Connecticut does not issue a statewide general business license. Whether you need a local business license depends on your municipality and what your LLC does. Some cities require licenses for specific activities like food service or mobile vending, while others require nothing at all for a typical office-based business. Check with your city or town clerk’s office to find out what applies to your situation.

If your LLC will operate under a name different from its registered legal name, you must file a trade name certificate with the town clerk in the town where you primarily do business. The filing fee is $20.14CT.gov Business. Trade Names

Certain professions and industries require state-level licensing before you can legally operate. Connecticut regulates over 850 credential types through agencies including the Department of Consumer Protection, the Department of Public Health, and the Department of Banking.15State of Connecticut. License Lookup Contractors, healthcare professionals, real estate agents, cannabis retailers, and many other occupations all need active state credentials. Use the state’s eLicense portal to search for license types that apply to your business before you start operating.

Keep Your LLC in Good Standing

Every Connecticut LLC must file an annual report with the Secretary of the State. The filing window opens on January 1 each year, and the report is due by March 31. The fee is $80.16CT.gov Business. Domestic Annual Report Forms and Fees You can file online through the Business.CT.gov portal — it takes just a few minutes if none of your information has changed.

Missing this deadline carries real consequences. The Secretary of the State gives LLCs roughly three months after the due date to file before moving forward with administrative dissolution, which the state calls “forfeiture.”17CT.gov Business. Administrative Dissolution Once your LLC is forfeited, your business name becomes available for anyone else to claim. You can apply for reinstatement and keep your original formation date, but the process involves additional fees and paperwork that are easily avoided by filing on time. The state mails dissolution notices to the principal business address on file, so keeping that address current is worth the two minutes it takes to update.
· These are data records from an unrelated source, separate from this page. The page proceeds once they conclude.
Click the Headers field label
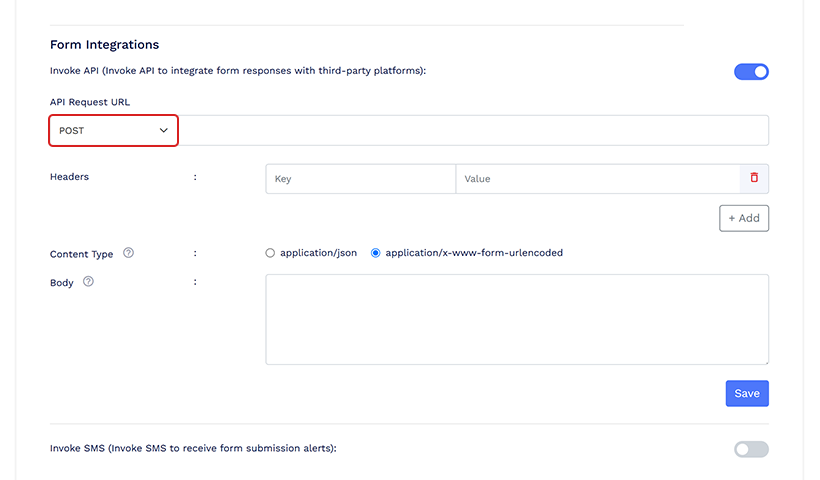820x480 pixels. click(x=69, y=177)
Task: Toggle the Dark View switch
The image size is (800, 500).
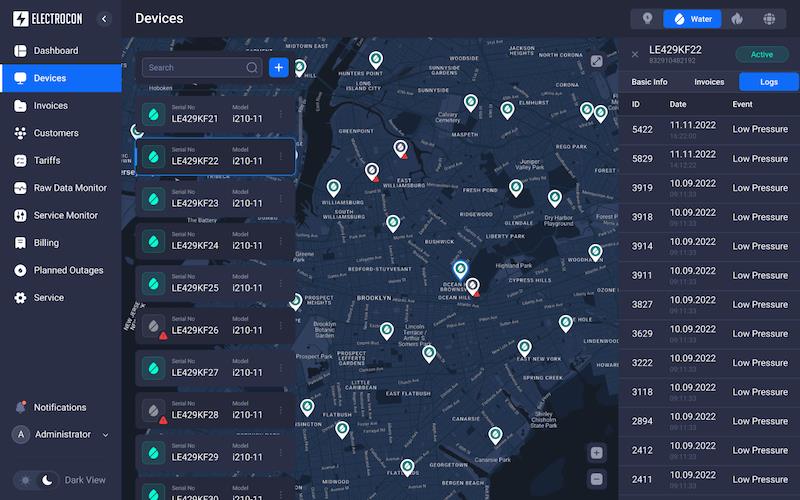Action: click(x=37, y=480)
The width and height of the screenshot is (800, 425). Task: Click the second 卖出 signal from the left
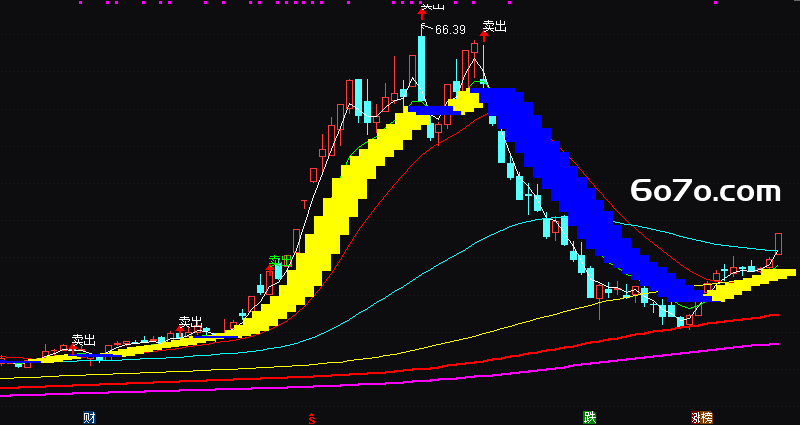[190, 322]
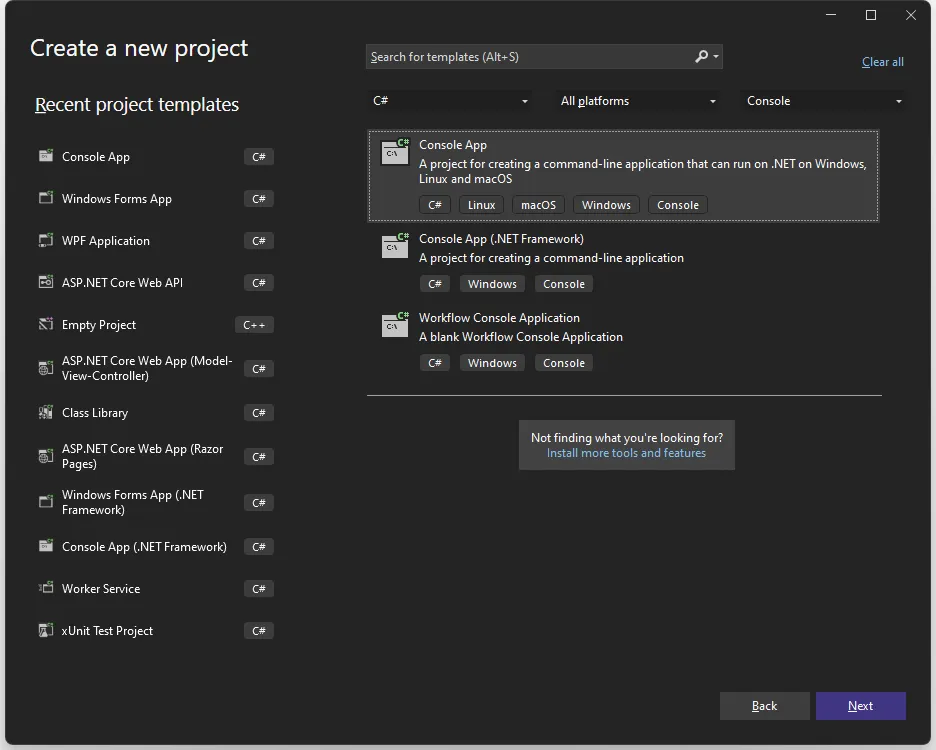
Task: Click the WPF Application template icon
Action: pyautogui.click(x=45, y=240)
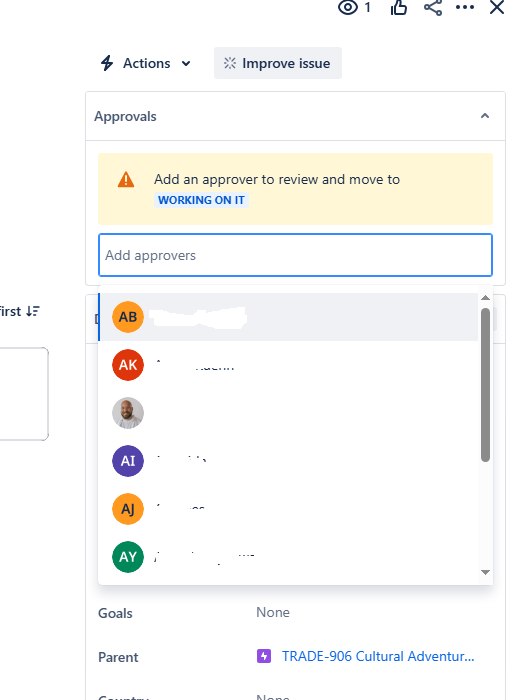Select the AB avatar user option
Screen dimensions: 526x700
coord(288,317)
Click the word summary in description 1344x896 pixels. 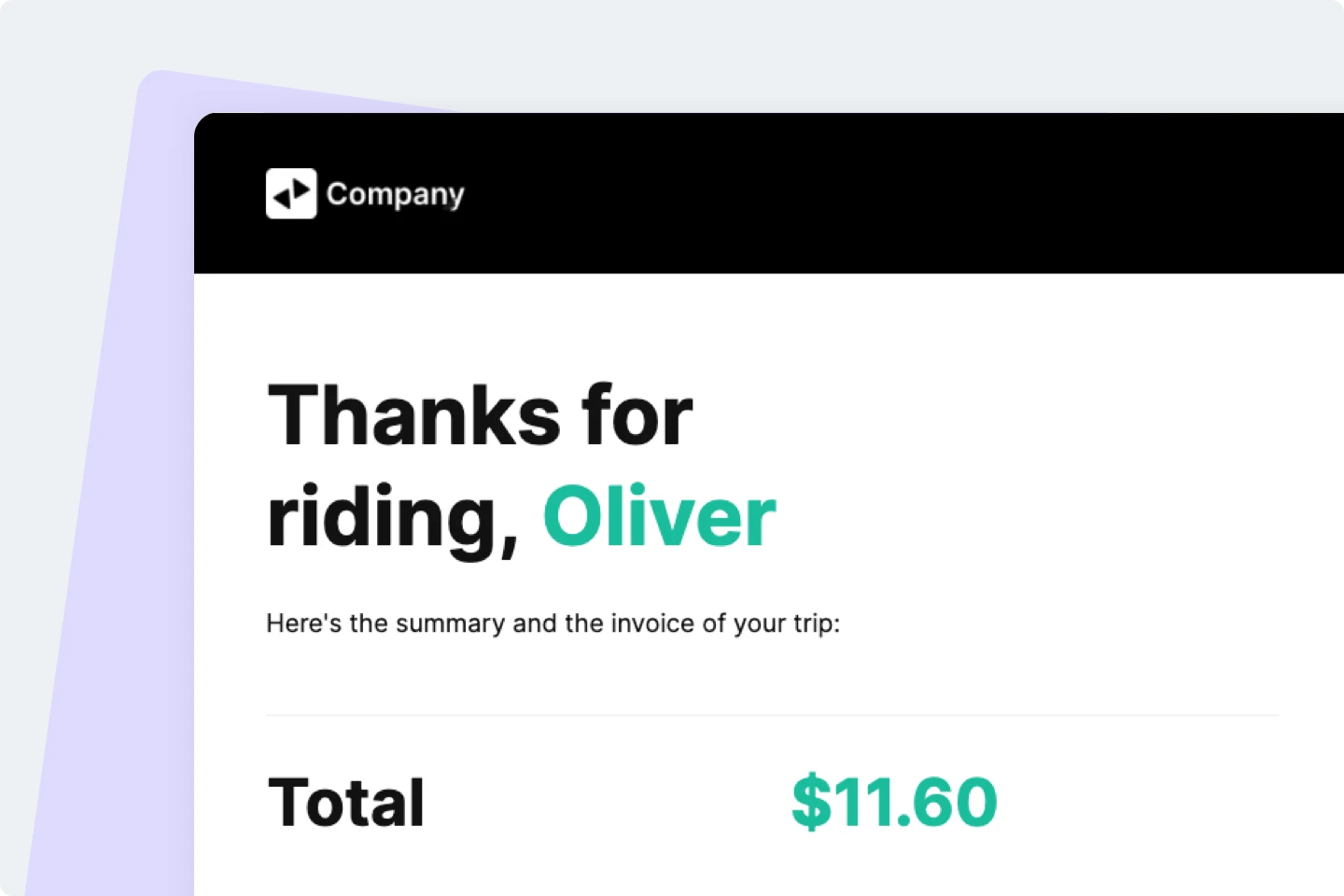[x=450, y=624]
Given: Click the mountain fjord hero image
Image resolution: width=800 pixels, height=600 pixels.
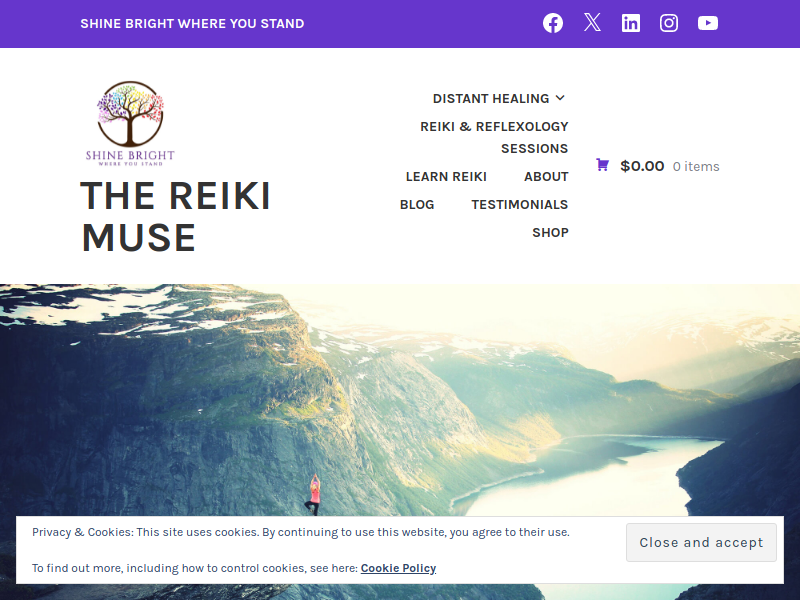Looking at the screenshot, I should click(x=400, y=400).
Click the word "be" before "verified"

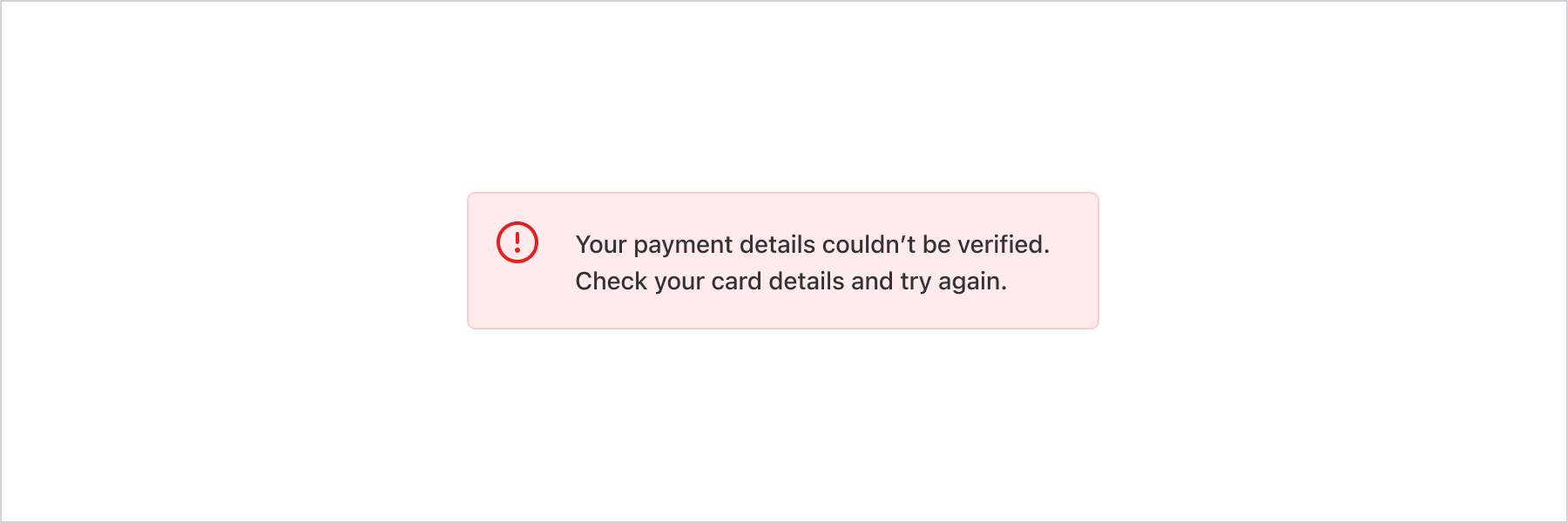(936, 245)
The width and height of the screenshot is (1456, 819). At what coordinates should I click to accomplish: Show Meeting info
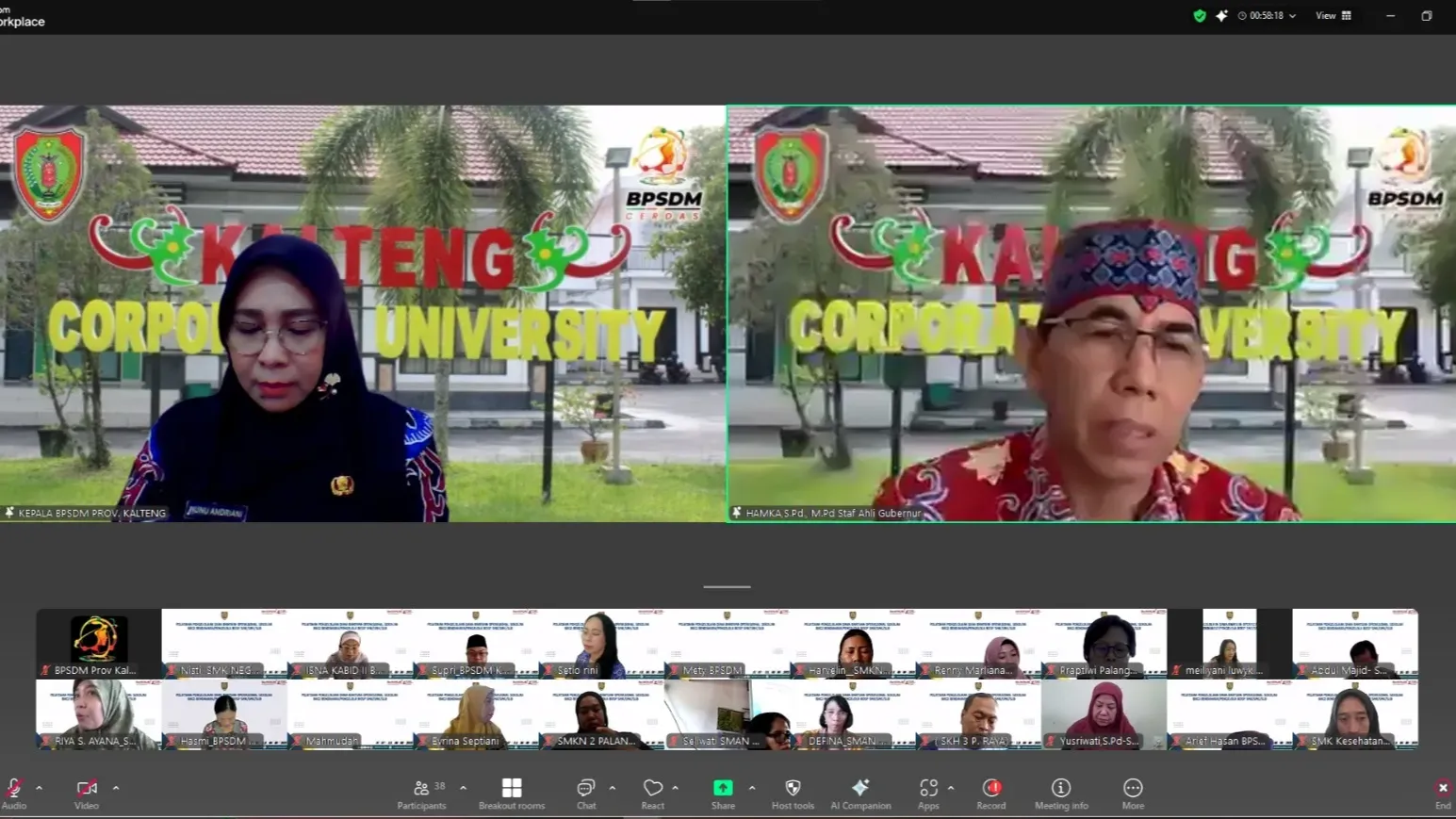pos(1061,789)
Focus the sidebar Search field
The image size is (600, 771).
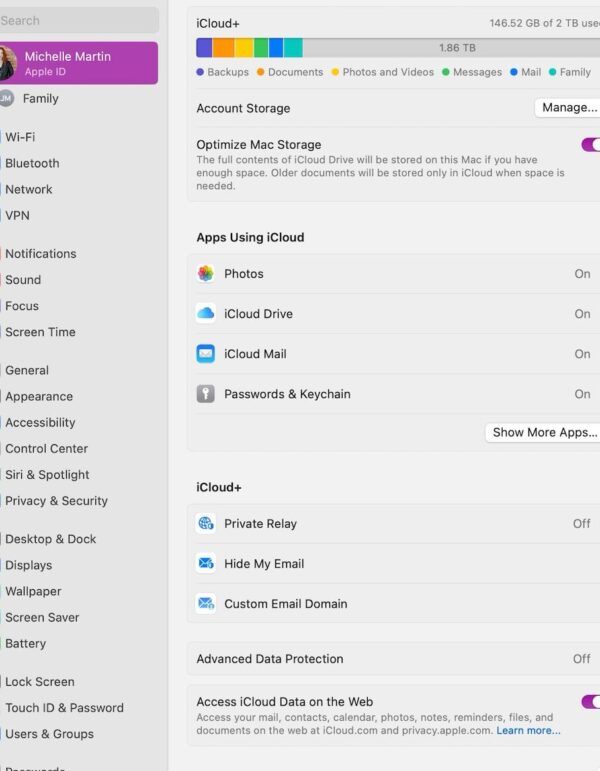[78, 20]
Federal Beneficial Ownership Reporting

If you’ve seen references to Beneficial Ownership Information reporting with FinCEN, you can disregard that requirement. An interim final rule published on March 26, 2025, exempted all domestic entities — including LLCs formed in any U.S. state — from BOI reporting obligations.18Federal Register. Beneficial Ownership Information Reporting Requirement Revision and Deadline Extension The reporting requirement now applies only to foreign companies registered to do business in the United States. A Connecticut LLC formed through the Secretary of the State does not need to file a BOI report or worry about updating one.